Future of Work Fellow Hadia Akhtar Khan recently described her work at ILR.
What Future of Work project are you working on?
I am working with Associate Professor Sarah Besky to develop programming for the Agrarian Studio.
How would you describe your role in the project?
My role is to bring together Agrarian Studies scholars at Cornell and beyond, by organizing conferences, workshops and colloquia. For example, our next conference is titled “Agrarian Studies, Climate Change and the Future of Work” and aims to build an interdisciplinary conversation on how work is changing.
Why are you drawn to this work?
As an anthropologist, I am interested in how the meaning of labor changes in contexts of economic restructuring. Through collaborations with other scholars in the Agrarian Studio, I hope to further develop my analysis of labor by focusing on changes in class, gender, kinship and caste relations in agrarian contexts.
How have your academic and other experiences prepared you for this role?

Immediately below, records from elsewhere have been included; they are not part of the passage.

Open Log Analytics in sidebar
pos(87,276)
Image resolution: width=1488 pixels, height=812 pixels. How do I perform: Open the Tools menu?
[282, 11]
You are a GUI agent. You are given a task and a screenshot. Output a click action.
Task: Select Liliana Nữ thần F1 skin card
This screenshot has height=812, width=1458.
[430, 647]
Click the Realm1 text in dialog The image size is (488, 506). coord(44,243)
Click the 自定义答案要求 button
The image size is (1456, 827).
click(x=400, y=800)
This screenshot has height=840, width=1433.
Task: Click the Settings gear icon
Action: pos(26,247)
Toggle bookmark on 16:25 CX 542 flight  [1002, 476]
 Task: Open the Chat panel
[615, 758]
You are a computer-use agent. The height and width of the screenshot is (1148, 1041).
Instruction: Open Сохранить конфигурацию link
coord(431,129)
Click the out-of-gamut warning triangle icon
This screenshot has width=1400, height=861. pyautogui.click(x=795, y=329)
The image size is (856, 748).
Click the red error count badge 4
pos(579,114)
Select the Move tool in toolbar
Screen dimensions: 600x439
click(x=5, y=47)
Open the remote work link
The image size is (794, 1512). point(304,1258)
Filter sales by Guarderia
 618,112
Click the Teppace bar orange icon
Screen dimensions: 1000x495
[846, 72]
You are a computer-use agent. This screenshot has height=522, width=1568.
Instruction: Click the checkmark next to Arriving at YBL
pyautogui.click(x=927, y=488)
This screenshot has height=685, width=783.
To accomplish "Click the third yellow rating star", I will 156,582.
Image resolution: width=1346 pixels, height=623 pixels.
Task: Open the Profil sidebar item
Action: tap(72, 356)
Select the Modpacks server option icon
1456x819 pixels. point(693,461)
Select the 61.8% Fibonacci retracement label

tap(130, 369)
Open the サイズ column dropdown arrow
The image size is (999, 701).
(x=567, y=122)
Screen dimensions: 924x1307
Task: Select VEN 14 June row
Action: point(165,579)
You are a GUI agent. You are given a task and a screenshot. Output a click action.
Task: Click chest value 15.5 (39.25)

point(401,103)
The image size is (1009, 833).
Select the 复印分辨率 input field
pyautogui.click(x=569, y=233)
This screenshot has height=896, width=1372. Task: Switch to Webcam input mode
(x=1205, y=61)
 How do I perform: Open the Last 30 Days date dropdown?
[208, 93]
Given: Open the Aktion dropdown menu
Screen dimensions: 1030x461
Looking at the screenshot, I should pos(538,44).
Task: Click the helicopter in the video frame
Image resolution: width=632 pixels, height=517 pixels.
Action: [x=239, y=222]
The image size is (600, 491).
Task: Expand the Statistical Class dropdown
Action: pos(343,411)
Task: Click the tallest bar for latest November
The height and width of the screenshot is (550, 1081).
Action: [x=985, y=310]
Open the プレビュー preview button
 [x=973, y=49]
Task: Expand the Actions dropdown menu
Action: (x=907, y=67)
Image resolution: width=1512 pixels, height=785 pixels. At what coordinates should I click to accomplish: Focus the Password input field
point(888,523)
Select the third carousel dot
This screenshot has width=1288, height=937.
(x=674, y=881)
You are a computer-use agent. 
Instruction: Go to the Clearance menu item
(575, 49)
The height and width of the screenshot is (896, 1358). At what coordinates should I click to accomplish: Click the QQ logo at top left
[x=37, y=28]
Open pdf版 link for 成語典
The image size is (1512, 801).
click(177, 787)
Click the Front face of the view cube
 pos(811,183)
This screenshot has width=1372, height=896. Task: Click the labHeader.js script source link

I am interested in the anthropology of capitalism, feminism and agrarian political economy. I have a bachelor’s degree in Political Science, Economics and French from the University of Toronto, a master’s degree in Gender and Development from the University of Sussex and a Ph.D. in Anthropology from the University of Toronto. The most important part of my training was spending a year and a half in two villages in Pakistan doing an ethnography of how men’s migration to Malaysia and the Gulf is transforming family, land, labor and caste relations.
Beyond your contributions to the Future of Work initiative, tell us about you!
I am an editor for a fantastic left magazine called Jamhoor, a media platform focused on centering critical, marginalized and often-censored perspectives from South Asia and its diasporas.